To gain insights into reimbursement strategies of first-in-class anti-diabetic drugs reflected in public summary documents (PSDs) by the Pharmaceutical Benefits Advisory Committee (PBAC) in Australia. A qualitative review was conducted on PSDs for exenatide, sitagliptin and dapagliflozin. Both initial and re-submissions were reviewed. No further reviews were performed once the indications proposed in the initial submission were recommended. Key information was extracted using a standardized data extraction form and summarized by narrative synthesis. All retrieved submissions were focused on combination therapies. All three drugs in combination with metformin (MET) and/or sulfonylurea (SU) were recommended eventually following an average of 2.3 attempts. Indirect comparisons were generally adopted to assess the comparative effectiveness and safety. In initial submissions, thiazolidinediones was nominated as the main comparator for sitagliptin and exenatide, whereas sitagliptin being the comparator for dapagliflozin.
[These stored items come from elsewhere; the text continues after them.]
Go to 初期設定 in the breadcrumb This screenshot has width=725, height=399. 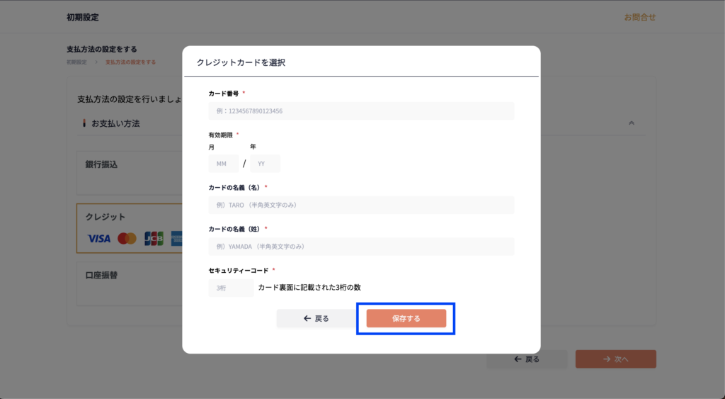(76, 62)
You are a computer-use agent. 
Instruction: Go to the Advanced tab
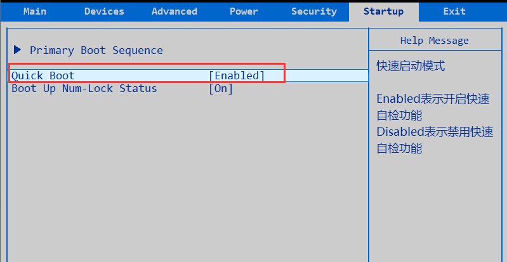[x=174, y=11]
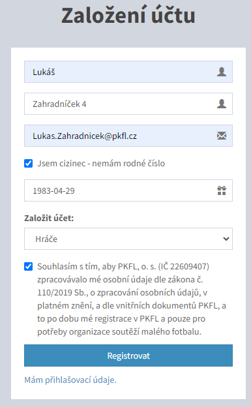The width and height of the screenshot is (251, 407).
Task: Click the 'Jsem cizinec - nemám rodné číslo' label
Action: (101, 164)
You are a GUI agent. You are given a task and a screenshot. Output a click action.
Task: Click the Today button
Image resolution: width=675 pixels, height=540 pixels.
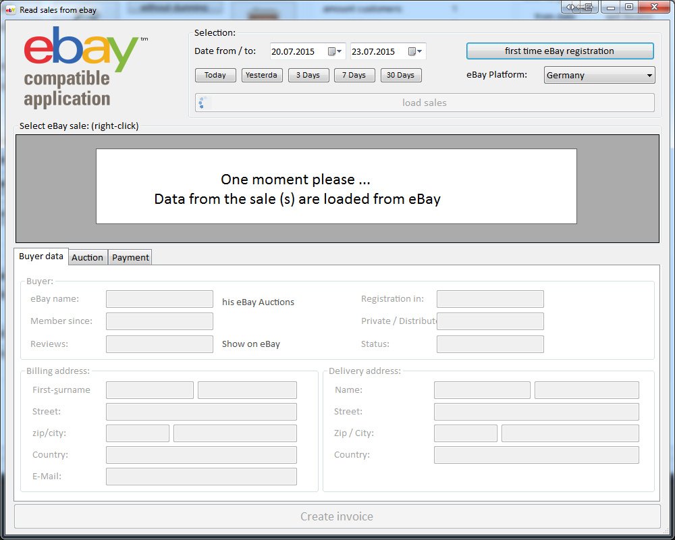click(215, 75)
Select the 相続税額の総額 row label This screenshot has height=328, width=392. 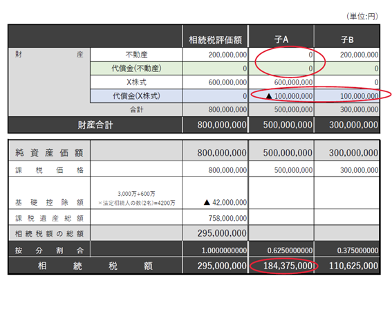click(x=49, y=233)
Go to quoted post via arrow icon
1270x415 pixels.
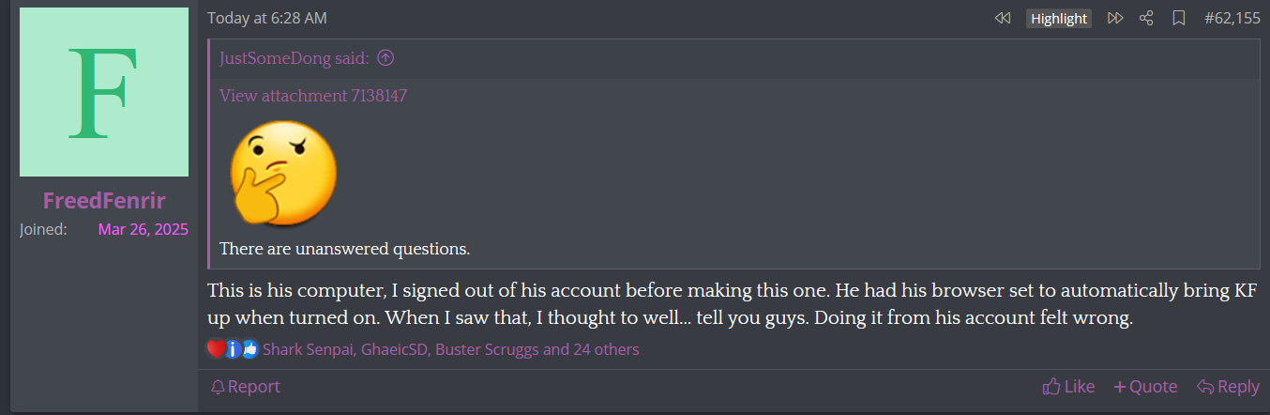(x=386, y=58)
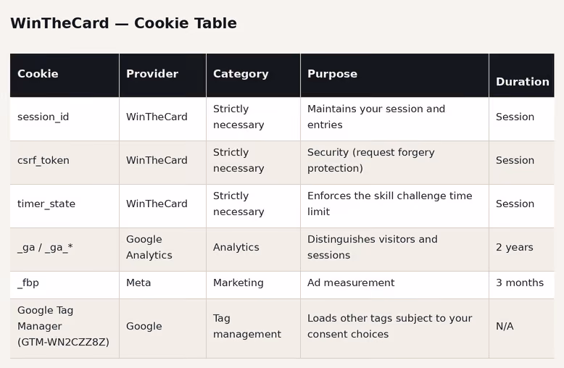Click the WinTheCard — Cookie Table heading
The width and height of the screenshot is (564, 368).
[123, 23]
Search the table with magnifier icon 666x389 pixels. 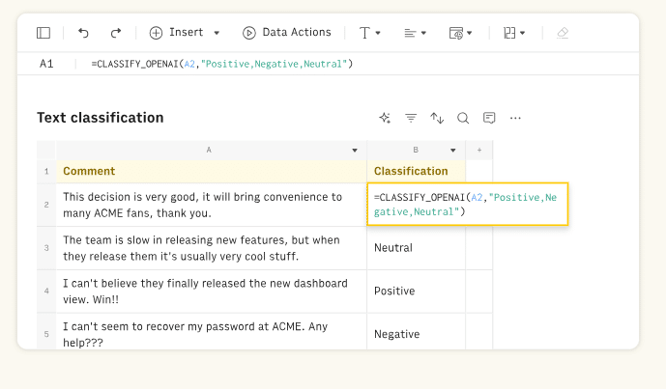(x=463, y=118)
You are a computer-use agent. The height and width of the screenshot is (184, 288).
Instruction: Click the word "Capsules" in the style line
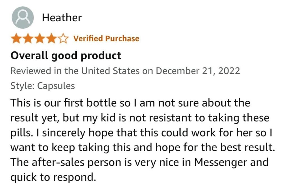click(56, 85)
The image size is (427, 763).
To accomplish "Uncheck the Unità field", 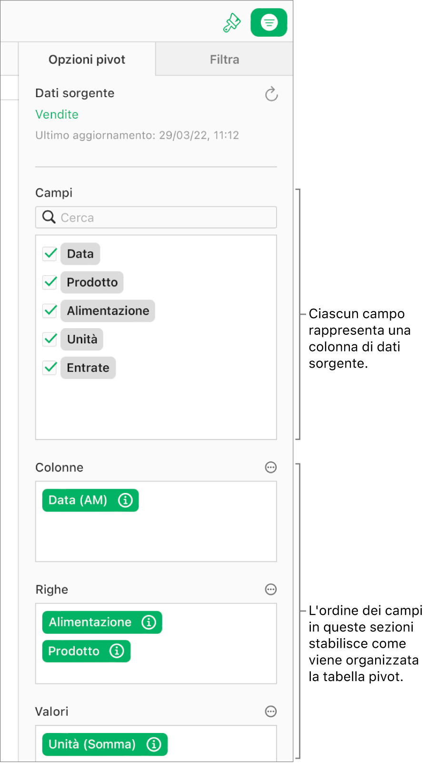I will pyautogui.click(x=50, y=339).
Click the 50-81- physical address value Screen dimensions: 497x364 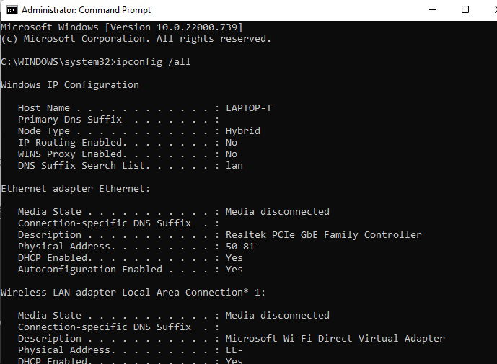(x=243, y=247)
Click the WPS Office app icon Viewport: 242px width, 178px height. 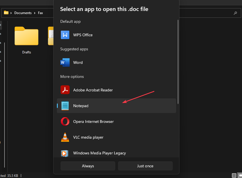[x=65, y=35]
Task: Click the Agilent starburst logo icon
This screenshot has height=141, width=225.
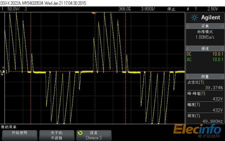Action: pos(194,18)
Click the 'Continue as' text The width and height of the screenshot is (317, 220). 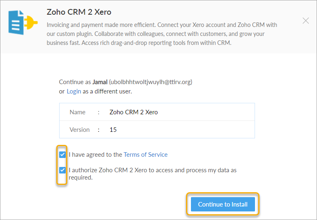[75, 82]
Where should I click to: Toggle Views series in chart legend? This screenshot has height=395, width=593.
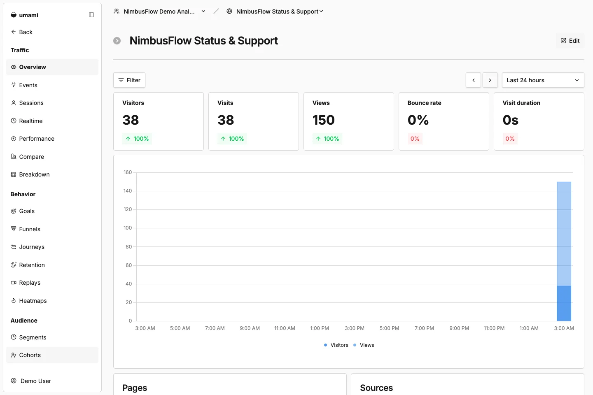364,345
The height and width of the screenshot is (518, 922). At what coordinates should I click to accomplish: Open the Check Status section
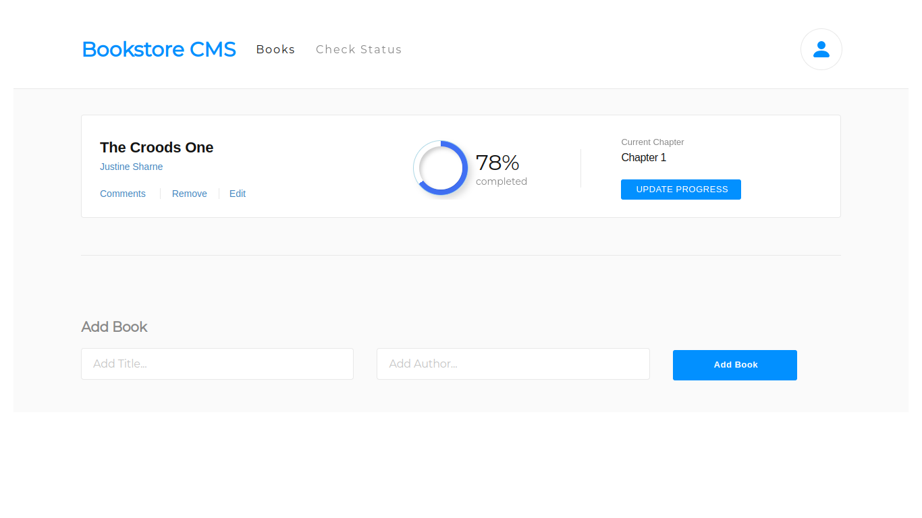pos(358,49)
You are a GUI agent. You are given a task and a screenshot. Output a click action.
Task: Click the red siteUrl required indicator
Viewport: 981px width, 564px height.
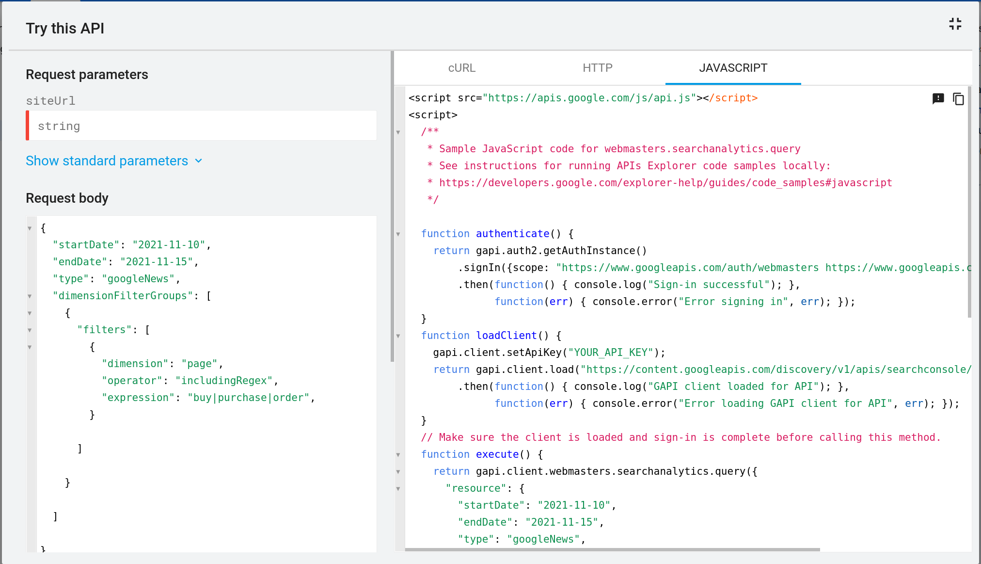28,126
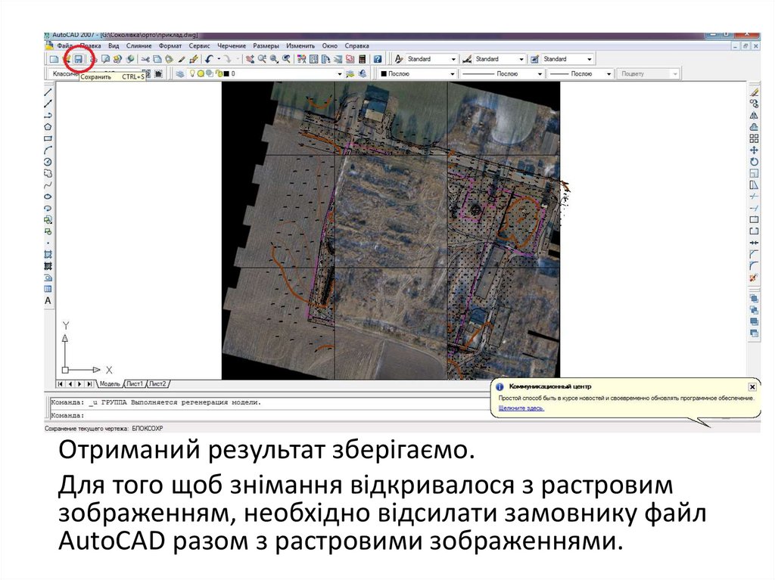Expand the linetype Послою dropdown
This screenshot has height=580, width=775.
(539, 74)
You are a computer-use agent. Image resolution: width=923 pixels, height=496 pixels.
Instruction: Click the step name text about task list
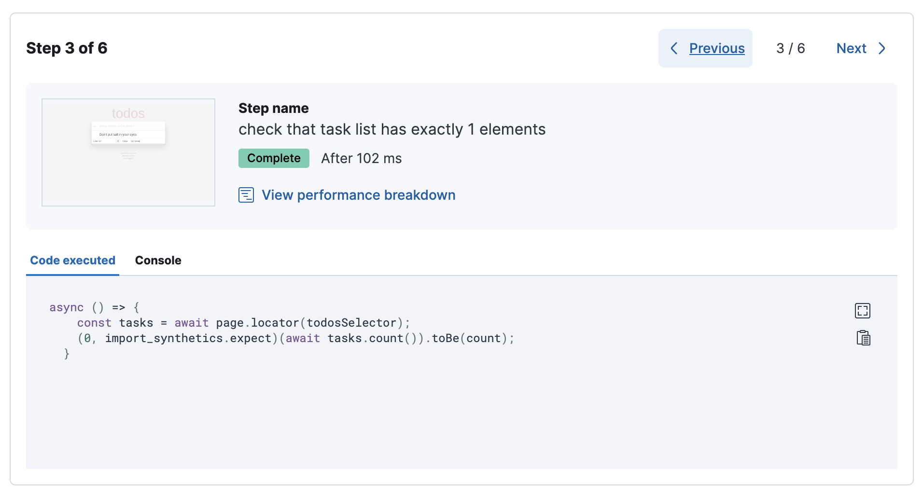(392, 129)
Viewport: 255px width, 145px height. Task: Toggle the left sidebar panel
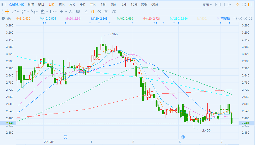coord(3,4)
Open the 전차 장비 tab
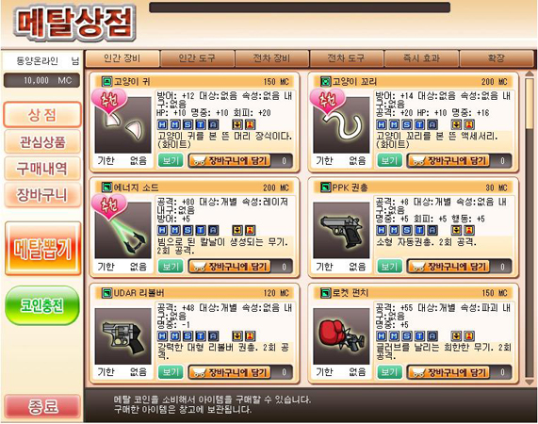538x424 pixels. point(272,58)
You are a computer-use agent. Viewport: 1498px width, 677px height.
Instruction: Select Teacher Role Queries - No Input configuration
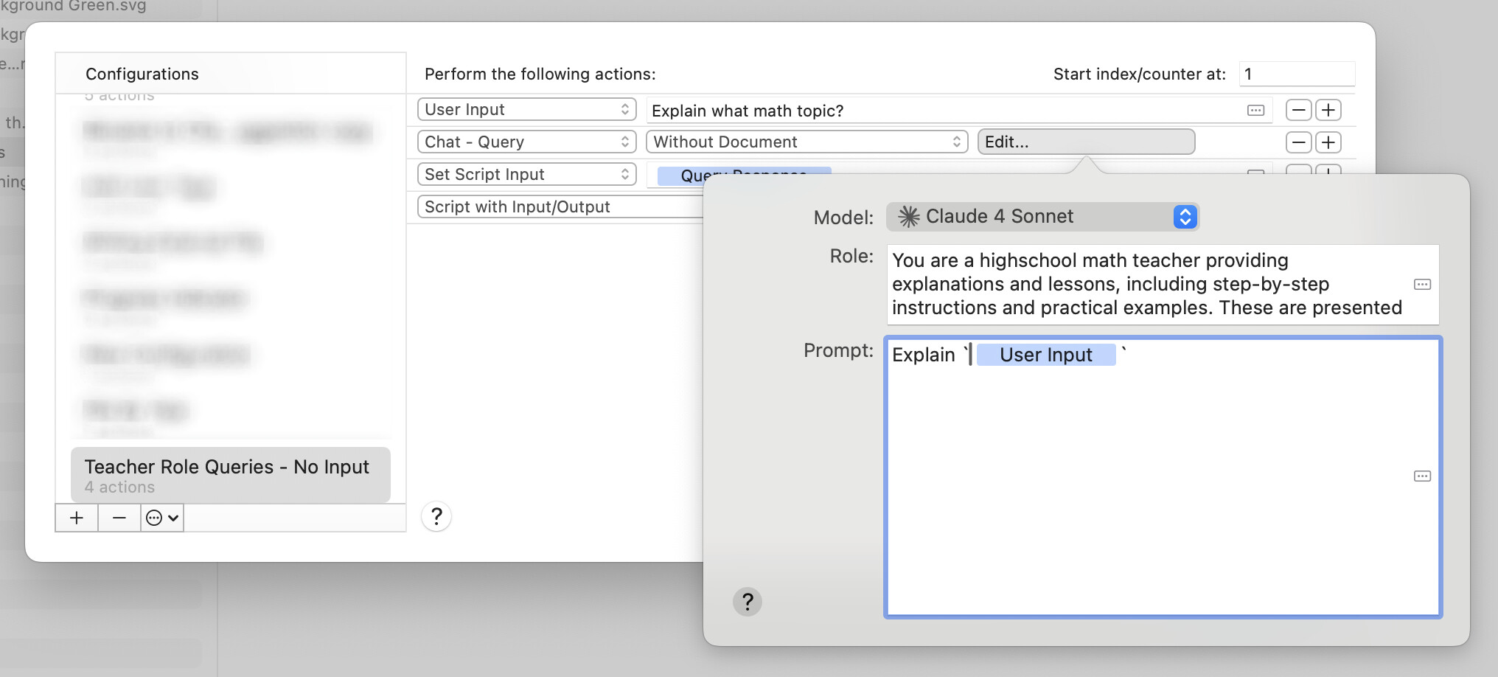230,475

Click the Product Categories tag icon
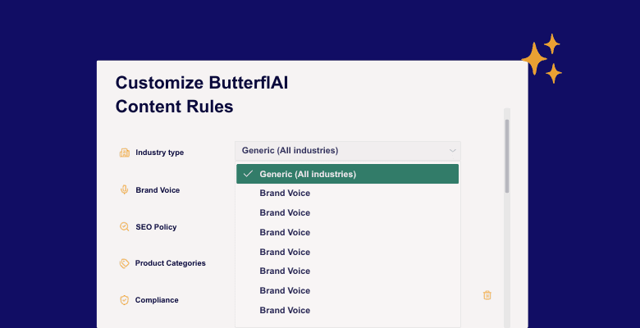pos(125,263)
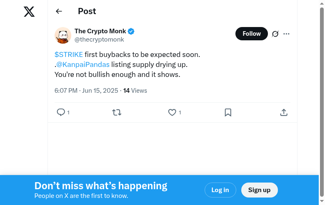
Task: Click the Grok icon beside Follow
Action: point(275,34)
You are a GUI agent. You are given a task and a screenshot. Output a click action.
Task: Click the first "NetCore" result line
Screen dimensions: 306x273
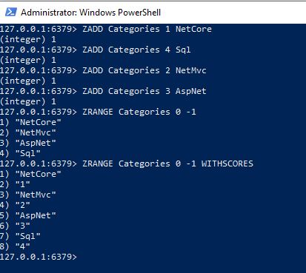tap(30, 122)
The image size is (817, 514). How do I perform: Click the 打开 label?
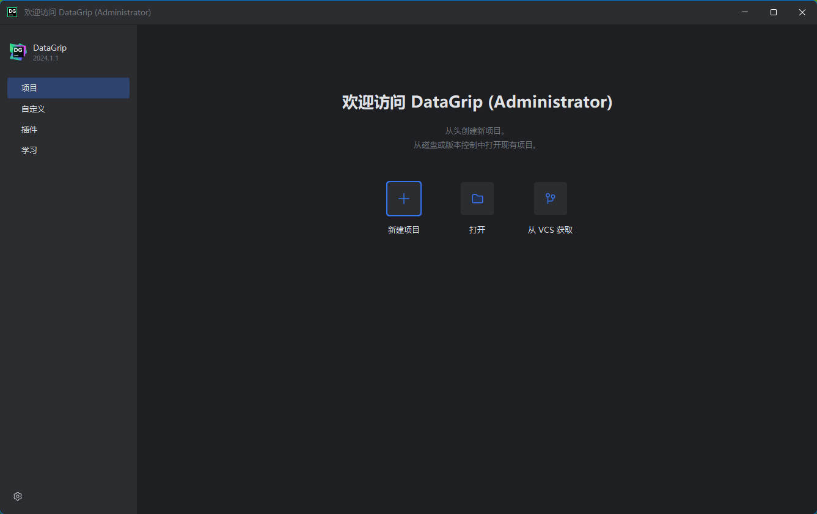(x=477, y=229)
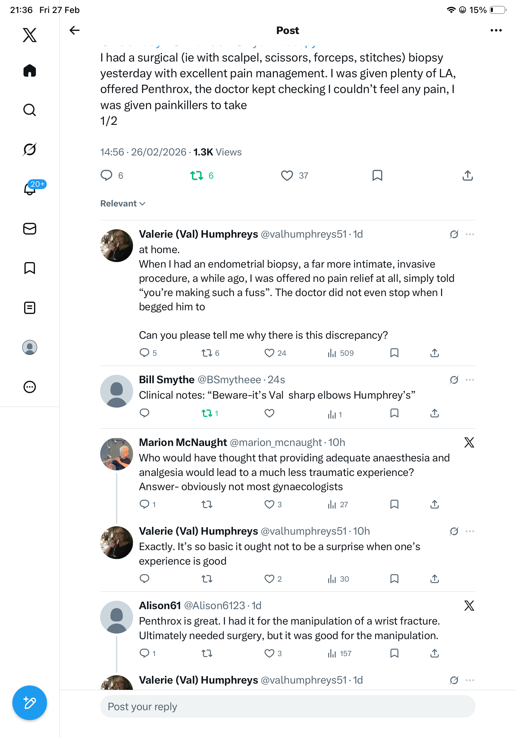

HbA1c reduction was the primary endpoint across all comparisons with a non-inferiority margin of 0.3% - 0.4% agreed by the PBAC. Cost-minimization analyses (CMA) were mainly employed except that cost-utility analyses were applied in the first two submissions for exenatide. All initial submissions were deemed to have high uncertainties with respect to comparative effectiveness, and exenatide was further characterized with high uncertainties in cost-effectiveness and safety concerns. These uncertainties were addressed in resubmissions by providing additional clinical evidence and adopting the comparator and the CMA approach suggested by the PBAC. All submissions estimated a net cost to the government of less than $10 million in Year 5 post listing. Furthermore, PBAC suggested a risk-sharing agreement to manage the potential usage beyond the listing of dapagliflozin to assure its nil net cost to the government. The selection of comparator(s) and the robustness of clinical and economic evaluation should be emphasized by the sponsors. Cost neutral and appropriate risk-sharing agreements may facilitate positive recommendations.